Curbside pickup follows the same principle. Whether you walk through the front door or pull up to the curb, the legal sale happens when the retailer hands you the product, and that moment must fall within the permitted window. Some delivery apps will show alcohol as unavailable during restricted hours, while others let you browse but block checkout. Either way, the Sunday closing time applies to the method of sale, not just the physical storefront.
Because the rules vary at the state, county, and sometimes city level, there’s no substitute for checking your specific location. Here are the most reliable ways to get the right answer:
The state ABC website is the most authoritative source because it reflects the actual legal framework rather than a single store’s interpretation. If you’re in an unfamiliar area, that’s the place to start before relying on a store listing that might be outdated.
Retailers who sell outside their permitted Sunday hours face consequences that range from administrative fines to license revocation. The most common first-offense penalty is a fine coupled with a short license suspension, typically measured in days or weeks. Repeat violations escalate quickly.
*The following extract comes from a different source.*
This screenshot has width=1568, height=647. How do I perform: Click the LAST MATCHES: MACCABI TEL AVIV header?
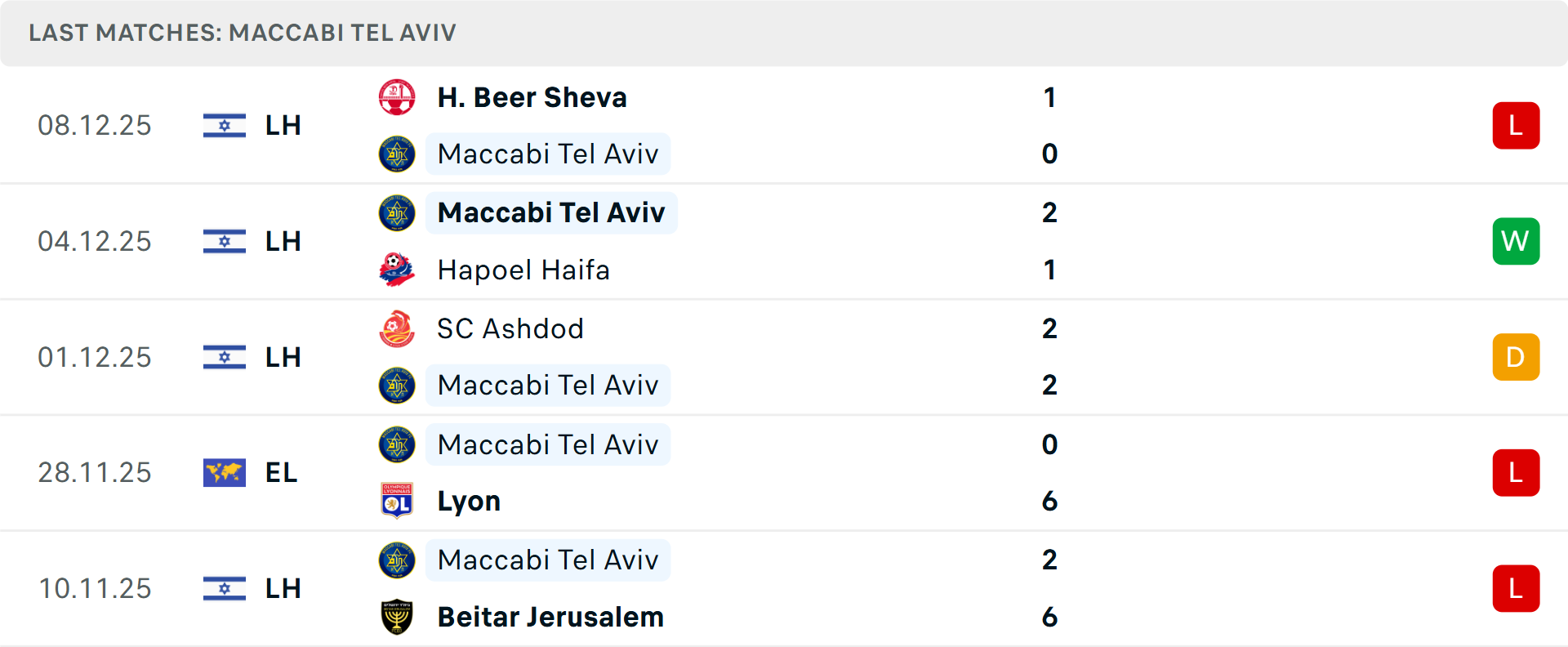click(243, 33)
A store that consistently ignores its Sunday closing time can lose its liquor license entirely, which effectively shuts down the business.
The enforcement mechanism varies. State ABC boards handle most violations through administrative proceedings, but local police and code enforcement officers also conduct compliance checks. In some jurisdictions, violations carry criminal misdemeanor charges on top of administrative penalties. The fines alone can run into thousands of dollars per incident, and the reputational damage from a public enforcement action can be even more costly for a small retailer. This is why most liquor stores are scrupulous about their hours: the downside of staying open an extra thirty minutes simply isn’t worth the risk.